> **Directions for this task**: From the top of the records below down to the line containing "Given: Toggle Player D's Be nice checkbox", reproduce every line exactly.

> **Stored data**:

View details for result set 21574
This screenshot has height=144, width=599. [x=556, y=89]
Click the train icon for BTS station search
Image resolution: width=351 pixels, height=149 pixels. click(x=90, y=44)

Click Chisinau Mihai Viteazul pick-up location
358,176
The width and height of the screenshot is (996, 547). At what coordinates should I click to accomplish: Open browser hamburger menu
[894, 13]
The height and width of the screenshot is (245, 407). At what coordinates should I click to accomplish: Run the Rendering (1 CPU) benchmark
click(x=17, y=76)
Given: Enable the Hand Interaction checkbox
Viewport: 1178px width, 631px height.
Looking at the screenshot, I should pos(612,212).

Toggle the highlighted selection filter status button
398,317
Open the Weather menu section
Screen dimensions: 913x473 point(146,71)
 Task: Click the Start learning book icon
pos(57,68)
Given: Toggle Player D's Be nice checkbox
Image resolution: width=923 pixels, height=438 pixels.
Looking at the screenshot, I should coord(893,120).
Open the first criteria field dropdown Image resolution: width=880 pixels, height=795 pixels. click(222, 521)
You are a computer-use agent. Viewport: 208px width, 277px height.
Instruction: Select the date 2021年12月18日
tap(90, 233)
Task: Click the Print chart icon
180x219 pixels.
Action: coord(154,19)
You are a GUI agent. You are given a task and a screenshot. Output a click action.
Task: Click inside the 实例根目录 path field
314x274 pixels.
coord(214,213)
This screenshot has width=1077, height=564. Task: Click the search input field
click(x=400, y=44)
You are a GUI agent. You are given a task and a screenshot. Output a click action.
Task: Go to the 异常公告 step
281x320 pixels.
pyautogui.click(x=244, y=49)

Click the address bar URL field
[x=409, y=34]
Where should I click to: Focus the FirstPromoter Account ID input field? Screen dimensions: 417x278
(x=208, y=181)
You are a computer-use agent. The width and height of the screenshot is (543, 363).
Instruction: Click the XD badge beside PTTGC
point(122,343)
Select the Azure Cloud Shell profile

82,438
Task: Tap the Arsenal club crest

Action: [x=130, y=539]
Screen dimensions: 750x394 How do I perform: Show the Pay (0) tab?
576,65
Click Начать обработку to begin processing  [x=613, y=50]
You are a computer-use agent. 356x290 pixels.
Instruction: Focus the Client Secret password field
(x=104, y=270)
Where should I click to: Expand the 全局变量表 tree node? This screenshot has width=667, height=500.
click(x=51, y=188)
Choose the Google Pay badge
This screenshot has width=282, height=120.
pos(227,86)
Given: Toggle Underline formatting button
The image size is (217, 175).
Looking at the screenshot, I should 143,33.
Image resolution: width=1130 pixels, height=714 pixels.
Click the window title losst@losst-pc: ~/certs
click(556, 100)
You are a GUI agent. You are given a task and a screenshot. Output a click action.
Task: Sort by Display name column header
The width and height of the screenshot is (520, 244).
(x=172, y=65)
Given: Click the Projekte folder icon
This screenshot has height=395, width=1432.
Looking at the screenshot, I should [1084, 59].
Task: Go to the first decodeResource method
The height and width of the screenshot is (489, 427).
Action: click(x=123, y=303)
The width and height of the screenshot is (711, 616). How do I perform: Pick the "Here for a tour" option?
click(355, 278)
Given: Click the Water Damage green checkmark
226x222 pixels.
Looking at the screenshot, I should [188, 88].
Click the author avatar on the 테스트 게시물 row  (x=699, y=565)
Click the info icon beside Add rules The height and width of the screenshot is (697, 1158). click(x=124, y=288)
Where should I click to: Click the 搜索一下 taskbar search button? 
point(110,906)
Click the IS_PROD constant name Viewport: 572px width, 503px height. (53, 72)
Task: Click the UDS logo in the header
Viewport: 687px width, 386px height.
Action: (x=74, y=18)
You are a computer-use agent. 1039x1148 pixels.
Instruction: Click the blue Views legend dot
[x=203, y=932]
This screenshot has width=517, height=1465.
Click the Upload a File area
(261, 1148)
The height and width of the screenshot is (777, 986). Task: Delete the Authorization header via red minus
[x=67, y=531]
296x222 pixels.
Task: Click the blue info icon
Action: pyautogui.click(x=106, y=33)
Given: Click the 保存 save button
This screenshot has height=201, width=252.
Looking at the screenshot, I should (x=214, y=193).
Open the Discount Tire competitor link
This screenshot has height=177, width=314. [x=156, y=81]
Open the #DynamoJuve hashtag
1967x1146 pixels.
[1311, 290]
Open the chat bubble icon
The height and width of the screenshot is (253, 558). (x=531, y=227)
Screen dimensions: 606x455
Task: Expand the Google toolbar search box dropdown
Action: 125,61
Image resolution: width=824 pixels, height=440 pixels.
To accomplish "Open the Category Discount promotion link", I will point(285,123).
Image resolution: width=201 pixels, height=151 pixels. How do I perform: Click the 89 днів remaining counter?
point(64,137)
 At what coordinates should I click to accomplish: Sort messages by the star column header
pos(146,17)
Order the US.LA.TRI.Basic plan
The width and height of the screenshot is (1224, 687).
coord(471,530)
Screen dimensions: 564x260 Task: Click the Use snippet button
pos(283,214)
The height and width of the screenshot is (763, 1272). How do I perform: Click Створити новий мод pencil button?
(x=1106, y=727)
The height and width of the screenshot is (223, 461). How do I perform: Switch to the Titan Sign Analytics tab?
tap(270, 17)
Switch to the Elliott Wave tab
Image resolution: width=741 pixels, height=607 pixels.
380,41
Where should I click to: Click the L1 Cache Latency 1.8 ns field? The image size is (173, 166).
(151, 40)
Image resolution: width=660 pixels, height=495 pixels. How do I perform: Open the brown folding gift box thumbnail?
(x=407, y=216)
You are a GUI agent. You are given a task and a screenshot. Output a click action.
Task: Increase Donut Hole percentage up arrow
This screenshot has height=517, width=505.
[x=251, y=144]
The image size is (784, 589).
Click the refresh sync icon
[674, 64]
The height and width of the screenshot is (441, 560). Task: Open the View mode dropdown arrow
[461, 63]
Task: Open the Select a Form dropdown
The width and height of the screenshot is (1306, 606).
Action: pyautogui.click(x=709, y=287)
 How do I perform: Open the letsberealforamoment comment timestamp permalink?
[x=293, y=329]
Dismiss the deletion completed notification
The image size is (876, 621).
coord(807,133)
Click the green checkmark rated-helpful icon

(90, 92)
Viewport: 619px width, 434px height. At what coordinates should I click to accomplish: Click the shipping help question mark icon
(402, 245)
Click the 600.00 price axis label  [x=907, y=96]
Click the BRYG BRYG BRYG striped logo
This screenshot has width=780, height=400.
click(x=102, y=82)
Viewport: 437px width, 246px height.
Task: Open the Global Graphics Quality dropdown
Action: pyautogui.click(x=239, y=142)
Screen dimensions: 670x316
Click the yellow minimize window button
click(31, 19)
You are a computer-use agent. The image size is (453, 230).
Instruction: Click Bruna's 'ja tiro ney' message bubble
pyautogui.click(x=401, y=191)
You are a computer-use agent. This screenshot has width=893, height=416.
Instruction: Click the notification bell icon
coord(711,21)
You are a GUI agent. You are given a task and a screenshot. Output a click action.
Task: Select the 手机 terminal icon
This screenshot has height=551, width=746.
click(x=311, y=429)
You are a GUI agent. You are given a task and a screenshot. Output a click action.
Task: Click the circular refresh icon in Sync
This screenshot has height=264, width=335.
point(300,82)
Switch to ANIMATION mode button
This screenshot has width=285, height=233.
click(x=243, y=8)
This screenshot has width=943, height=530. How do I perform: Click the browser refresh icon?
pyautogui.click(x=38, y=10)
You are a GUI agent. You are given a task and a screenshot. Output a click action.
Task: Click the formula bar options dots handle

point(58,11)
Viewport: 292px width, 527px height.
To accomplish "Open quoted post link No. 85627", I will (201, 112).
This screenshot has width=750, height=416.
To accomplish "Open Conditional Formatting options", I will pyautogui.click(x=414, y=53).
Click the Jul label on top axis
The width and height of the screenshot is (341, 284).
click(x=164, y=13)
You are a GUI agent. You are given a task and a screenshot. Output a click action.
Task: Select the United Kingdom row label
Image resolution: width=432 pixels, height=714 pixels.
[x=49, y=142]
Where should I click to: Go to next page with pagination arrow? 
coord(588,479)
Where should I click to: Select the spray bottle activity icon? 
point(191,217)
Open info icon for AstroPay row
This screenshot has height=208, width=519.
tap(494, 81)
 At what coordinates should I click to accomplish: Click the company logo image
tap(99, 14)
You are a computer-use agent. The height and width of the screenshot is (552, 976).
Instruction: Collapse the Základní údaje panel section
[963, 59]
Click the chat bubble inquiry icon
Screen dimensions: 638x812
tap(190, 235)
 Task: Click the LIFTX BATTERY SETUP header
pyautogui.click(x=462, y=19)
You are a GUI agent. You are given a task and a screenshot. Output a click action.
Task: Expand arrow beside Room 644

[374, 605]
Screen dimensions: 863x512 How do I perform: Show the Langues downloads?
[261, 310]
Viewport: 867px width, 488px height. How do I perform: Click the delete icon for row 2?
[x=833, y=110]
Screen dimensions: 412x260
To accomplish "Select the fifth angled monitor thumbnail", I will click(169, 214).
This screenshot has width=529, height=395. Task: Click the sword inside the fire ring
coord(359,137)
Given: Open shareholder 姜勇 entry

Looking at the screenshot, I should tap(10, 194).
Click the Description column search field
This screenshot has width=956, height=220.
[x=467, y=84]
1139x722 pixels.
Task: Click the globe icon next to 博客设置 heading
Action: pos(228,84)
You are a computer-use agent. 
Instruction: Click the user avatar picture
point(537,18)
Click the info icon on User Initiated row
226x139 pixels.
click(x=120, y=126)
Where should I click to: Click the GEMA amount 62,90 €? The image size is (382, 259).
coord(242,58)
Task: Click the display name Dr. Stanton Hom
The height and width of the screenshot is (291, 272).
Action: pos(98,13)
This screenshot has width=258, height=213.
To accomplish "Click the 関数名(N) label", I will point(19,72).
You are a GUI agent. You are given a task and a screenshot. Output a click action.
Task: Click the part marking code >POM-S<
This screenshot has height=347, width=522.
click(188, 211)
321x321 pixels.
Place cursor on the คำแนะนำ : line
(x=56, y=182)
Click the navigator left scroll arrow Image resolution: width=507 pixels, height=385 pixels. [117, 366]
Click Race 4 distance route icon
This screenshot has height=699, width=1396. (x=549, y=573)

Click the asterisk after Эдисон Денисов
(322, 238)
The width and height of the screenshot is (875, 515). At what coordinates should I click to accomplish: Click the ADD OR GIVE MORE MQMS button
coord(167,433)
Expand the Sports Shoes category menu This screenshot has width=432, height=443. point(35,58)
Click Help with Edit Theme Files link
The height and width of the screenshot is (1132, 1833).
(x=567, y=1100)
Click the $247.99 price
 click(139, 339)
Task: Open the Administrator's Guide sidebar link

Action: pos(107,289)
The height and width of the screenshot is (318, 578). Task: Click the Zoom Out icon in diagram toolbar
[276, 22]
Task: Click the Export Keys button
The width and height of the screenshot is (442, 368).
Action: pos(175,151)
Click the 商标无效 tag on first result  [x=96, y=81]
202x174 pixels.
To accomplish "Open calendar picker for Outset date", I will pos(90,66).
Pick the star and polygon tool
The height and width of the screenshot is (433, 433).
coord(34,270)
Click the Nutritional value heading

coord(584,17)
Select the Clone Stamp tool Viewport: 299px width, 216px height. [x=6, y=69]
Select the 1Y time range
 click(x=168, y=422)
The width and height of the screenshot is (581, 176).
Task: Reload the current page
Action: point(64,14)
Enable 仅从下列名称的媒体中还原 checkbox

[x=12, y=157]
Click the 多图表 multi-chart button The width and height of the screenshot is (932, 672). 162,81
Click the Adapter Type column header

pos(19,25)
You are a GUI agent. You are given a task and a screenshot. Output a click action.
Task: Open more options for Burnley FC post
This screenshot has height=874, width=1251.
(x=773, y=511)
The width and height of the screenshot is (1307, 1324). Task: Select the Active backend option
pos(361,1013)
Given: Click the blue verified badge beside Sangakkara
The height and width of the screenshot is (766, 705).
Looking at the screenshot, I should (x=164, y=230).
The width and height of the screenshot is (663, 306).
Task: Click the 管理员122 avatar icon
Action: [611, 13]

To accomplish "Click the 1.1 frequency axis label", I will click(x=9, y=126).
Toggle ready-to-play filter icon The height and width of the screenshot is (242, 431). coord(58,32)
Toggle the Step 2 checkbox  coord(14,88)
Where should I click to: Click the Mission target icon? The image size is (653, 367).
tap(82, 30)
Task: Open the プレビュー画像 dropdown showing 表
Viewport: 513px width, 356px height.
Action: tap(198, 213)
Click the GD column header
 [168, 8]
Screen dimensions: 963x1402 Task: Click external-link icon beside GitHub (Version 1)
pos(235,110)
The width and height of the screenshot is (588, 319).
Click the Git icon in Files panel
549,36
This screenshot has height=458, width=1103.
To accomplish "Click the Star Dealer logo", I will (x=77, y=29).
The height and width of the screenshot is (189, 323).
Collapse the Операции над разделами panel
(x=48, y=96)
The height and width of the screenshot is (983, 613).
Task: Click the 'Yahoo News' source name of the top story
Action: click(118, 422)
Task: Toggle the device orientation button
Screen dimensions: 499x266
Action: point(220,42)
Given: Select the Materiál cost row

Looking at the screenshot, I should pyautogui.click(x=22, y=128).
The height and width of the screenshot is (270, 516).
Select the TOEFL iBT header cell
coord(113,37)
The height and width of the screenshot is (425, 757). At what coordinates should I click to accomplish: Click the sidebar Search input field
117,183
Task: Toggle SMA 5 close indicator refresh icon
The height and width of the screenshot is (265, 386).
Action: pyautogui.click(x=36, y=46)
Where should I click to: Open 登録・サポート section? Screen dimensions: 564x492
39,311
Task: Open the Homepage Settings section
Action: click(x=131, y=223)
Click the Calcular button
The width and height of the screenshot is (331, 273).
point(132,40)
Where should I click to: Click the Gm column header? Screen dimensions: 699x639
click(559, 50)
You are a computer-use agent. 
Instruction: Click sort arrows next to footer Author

> **Task response**:
View details for result set 21574
This screenshot has height=144, width=599. [x=556, y=89]
Click the train icon for BTS station search
Image resolution: width=351 pixels, height=149 pixels. click(x=90, y=44)

Click Chisinau Mihai Viteazul pick-up location
358,176
The width and height of the screenshot is (996, 547). At what coordinates should I click to accomplish: Open browser hamburger menu
[894, 13]
The height and width of the screenshot is (245, 407). At what coordinates should I click to accomplish: Run the Rendering (1 CPU) benchmark
click(x=17, y=76)
Given: Enable the Hand Interaction checkbox
Viewport: 1178px width, 631px height.
Looking at the screenshot, I should pos(612,212).

Toggle the highlighted selection filter status button
398,317
Open the Weather menu section
Screen dimensions: 913x473 point(146,71)
 Task: Click the Start learning book icon
pos(57,68)
Given: Toggle Player D's Be nice checkbox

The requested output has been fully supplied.